Answer

**step1** Understanding the problem

The problem asks us to simplify the mathematical expression $$ \sqrt{{3}^{-2}}$$. This expression has two main parts: first, a number raised to a power with a negative sign, and second, finding the square root of the result.

**step2** Understanding the meaning of the negative power

Let's first figure out what $${3}^{-2}$$ means. When we see a number like $$3^2$$, it means we multiply the number by itself a certain number of times. So, $$3^2$$ means $$3 \times 3$$.
When there is a negative sign in the power, like in $${3}^{-2}$$, it tells us to take the number and put it in the bottom part of a fraction (the denominator), with a positive power. So, $${3}^{-2}$$ means the same as $$\frac{1}{3^2}$$.

**step3** Calculating the value inside the square root

Now, let's calculate the value of the part inside the fraction, which is $$3^2$$. We know that $$3^2 = 3 \times 3 = 9$$. So, the expression $${3}^{-2}$$ becomes $$\frac{1}{9}$$. We have now simplified the inner part of the problem.

**step4** Understanding the meaning of the square root symbol

Next, we need to find the square root of $$\frac{1}{9}$$. The square root symbol ($$\sqrt{ }$$) asks us to find a number that, when multiplied by itself, gives us the number inside the symbol. For example, if we wanted to find $$\sqrt{9}$$, the answer would be 3, because $$3 \times 3 = 9$$. In our problem, we are looking for a fraction that, when multiplied by itself, equals $$\frac{1}{9}$$.

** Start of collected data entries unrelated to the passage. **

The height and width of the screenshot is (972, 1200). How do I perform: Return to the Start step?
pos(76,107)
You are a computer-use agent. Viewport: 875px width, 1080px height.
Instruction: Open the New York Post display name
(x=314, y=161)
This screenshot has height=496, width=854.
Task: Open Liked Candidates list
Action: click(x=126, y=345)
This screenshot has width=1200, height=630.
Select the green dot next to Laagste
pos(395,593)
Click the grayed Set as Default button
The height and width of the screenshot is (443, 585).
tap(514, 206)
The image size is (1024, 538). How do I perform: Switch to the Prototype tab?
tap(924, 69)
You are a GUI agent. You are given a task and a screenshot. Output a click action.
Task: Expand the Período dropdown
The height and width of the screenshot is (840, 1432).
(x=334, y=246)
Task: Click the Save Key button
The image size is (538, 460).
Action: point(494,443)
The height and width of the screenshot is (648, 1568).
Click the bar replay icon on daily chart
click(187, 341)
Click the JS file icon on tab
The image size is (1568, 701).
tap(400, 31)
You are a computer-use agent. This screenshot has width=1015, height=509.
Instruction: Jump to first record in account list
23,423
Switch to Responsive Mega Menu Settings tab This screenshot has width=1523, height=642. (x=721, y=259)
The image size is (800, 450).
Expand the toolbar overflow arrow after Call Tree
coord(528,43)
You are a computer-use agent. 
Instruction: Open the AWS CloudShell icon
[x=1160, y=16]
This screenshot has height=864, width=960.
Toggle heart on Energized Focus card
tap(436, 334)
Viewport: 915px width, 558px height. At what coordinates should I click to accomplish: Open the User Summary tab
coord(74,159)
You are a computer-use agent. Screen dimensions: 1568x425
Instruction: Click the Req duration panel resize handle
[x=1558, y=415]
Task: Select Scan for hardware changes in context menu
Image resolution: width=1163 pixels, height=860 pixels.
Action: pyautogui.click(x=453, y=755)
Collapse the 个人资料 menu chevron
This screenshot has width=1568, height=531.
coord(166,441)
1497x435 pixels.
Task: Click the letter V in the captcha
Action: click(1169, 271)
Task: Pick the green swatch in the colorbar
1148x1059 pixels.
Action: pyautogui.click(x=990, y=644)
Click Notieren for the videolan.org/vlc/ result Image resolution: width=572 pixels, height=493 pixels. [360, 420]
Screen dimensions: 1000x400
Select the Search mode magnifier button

**step5** Finding the square root of the fraction

To find the square root of $$\frac{1}{9}$$, we need to find a number that multiplies by itself to give the top part (numerator) and a number that multiplies by itself to give the bottom part (denominator).
For the numerator (the top number), we need a number that, when multiplied by itself, equals 1. We know that $$1 \times 1 = 1$$. So, the numerator of our answer will be 1.
For the denominator (the bottom number), we need a number that, when multiplied by itself, equals 9. We know that $$3 \times 3 = 9$$. So, the denominator of our answer will be 3.
Putting these together, the fraction we are looking for is $$\frac{1}{3}$$, because when we multiply $$\frac{1}{3} \times \frac{1}{3}$$, we get $$\frac{1 \times 1}{3 \times 3} = \frac{1}{9}$$.

**step6** Final answer

Therefore, the simplified expression of $$ \sqrt{{3}^{-2}}$$ is $$\frac{1}{3}$$.